Expat Financial Planning: Will Your Portfolio Last Through Retirement?
By Chad Creveling, CFA & Peggy Creveling, CFA
Once you stop earning a salary, the focus quickly turns to how you will generate an income to fund your retirement. If you're lucky, you have one of those rare corporate or government pensions. Most of us, however, are going to have to rely on social security or national pensions and whatever investment savings we have to fund retirement. For many expats who have not paid into national pension schemes or may not be eligible, the investment portfolio will be the main source of retirement funding.
Unfortunately, many don't understand how to generate income from a retirement portfolio and are unaware of some key concepts such as sequence risk and the connection between sustainable withdrawal rates, portfolio structure, and retirement time horizon. Far too many rely on quarterly or annual returns and a focus on short-term market volatility to evaluate and make decisions about their retirement portfolios. Unfortunately, that can lead to disaster, as in the following case where the retiree, expecting his retirement funds to last 25 years, would run out of money after 16 years in retirement:
Running Out of Money
What Matters for Making Your Portfolio Last
One key factor that matters is the withdrawal rate. The withdrawal rate is the percentage of the initial portfolio that is adjusted for inflation and withdrawn from the portfolio each year regardless of portfolio performance.
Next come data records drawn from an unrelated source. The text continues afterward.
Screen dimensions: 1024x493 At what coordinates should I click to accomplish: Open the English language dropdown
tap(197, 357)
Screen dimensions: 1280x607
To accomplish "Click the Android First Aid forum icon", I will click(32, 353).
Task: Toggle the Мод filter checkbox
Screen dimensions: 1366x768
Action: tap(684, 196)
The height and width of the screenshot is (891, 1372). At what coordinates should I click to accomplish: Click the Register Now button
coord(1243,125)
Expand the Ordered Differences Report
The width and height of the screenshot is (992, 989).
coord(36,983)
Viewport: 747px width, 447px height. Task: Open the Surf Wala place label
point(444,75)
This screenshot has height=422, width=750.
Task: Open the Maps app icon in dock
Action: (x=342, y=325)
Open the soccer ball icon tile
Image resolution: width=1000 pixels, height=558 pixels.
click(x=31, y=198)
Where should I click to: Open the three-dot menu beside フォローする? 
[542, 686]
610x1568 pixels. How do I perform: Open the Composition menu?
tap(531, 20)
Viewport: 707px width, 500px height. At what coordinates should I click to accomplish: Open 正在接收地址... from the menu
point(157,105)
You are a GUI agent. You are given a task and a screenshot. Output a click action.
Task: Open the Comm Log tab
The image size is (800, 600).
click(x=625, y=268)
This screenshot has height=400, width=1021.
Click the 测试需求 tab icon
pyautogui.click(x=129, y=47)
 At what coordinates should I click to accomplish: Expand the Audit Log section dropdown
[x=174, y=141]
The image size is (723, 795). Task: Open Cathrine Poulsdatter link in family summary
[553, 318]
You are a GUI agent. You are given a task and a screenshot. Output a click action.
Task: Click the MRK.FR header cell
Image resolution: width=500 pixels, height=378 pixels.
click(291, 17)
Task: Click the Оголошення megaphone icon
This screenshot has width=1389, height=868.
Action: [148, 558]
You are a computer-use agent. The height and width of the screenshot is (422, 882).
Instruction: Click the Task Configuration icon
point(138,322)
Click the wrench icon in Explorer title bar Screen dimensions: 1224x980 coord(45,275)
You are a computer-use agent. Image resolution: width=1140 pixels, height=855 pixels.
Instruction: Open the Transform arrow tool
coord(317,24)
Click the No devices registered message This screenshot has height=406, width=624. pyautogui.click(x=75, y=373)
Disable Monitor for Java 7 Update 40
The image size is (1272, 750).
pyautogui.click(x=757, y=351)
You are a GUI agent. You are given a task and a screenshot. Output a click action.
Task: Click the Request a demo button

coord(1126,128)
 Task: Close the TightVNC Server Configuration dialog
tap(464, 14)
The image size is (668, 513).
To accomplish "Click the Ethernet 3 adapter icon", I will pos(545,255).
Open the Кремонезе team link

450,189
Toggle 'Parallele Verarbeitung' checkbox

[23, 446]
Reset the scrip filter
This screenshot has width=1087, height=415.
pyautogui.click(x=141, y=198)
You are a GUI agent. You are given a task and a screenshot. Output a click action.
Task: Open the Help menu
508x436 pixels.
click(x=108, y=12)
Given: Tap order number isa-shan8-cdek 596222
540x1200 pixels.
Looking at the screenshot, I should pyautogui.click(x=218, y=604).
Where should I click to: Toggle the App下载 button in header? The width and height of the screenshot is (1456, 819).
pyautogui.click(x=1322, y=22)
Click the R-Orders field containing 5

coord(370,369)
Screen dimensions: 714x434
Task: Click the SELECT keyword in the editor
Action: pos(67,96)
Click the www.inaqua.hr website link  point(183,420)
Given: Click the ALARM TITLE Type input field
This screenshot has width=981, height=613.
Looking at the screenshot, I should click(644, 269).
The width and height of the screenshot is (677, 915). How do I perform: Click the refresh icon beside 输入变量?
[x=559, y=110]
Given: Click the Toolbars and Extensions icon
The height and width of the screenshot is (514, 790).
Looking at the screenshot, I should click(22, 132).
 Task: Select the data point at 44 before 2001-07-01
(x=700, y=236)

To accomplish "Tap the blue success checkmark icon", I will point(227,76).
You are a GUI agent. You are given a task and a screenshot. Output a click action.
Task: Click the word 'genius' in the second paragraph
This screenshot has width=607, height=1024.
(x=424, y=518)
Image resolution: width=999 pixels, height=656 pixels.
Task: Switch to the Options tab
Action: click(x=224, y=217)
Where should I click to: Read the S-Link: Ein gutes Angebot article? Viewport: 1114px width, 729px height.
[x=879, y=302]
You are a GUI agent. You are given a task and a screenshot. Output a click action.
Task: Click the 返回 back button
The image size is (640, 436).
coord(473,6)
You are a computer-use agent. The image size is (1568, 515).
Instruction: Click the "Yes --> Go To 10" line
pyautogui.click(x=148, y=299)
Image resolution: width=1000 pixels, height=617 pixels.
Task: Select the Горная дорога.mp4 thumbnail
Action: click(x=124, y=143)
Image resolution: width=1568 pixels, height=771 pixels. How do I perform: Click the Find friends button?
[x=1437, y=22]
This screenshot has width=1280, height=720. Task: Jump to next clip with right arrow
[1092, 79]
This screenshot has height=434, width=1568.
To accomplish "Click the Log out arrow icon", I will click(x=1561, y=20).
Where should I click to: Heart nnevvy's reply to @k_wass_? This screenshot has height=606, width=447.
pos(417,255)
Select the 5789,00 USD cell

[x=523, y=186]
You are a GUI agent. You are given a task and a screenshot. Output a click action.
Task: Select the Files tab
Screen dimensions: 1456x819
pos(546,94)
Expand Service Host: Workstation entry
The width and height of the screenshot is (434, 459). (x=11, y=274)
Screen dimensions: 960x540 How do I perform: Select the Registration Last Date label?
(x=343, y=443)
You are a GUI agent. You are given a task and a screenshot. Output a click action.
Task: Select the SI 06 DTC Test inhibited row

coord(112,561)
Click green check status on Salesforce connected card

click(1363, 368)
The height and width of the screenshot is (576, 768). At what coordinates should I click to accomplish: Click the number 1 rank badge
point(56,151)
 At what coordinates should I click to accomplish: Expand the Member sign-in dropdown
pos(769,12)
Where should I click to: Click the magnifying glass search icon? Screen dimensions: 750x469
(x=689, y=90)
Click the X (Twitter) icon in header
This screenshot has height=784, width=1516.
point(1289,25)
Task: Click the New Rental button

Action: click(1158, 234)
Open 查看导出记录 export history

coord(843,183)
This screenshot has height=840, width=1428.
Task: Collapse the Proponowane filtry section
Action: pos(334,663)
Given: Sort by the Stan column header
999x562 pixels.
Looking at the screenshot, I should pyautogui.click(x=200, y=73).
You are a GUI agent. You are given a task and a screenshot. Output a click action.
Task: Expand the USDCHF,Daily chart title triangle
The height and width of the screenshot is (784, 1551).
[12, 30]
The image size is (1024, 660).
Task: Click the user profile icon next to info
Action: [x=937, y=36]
In the example in the graph above, a portfolio of $1 million with an annual withdrawal of $65,000 would represent an initial withdrawal rate of 6.5% in the first year of retirement. In the next year, the retiree increased the $65,000 withdrawal by the rate of inflation, and continued inflation adjustments each year until the end of the retirement plan or his money ran out. Since you cannot predict the sequence of annual returns for your retirement period, it is important to determine how much you can safely pull from your portfolio on an inflation-adjusted basis each year without running out of money.
Settling on a safe initial withdrawal rate is important. Morningstar, a leading provider of financial information, looked at safe withdrawal rates as they related to different portfolio asset allocations and portfolio longevity.
Morningstar defined a safe withdrawal rate to be one that would secure a retiree a 90% probability of not running out of money, and then varied asset allocation (Equity Weighting, %) against Time Horizon (number of years the portfolio would last), and concluded the combinations in the following table could work.
You Can't Avoid Risk
There are several observations from the table above:
- For a 25-year time horizon, an approximate 4.3-4.4% withdrawal rate could be considered “safe” (not running out of money) over a few asset allocations. This assumes that the retiree diligently adhered to the withdrawal rate and the targeted allocation over all 25 years and through all market conditions. Not doing so would have decreased the success rate significantly.
- 4.3% is not a big number. This means that you could only pull an inflation-adjusted $43,000 from a $1 million portfolio (before paying taxes) to have a reasonable level of confidence that you would not run out of money.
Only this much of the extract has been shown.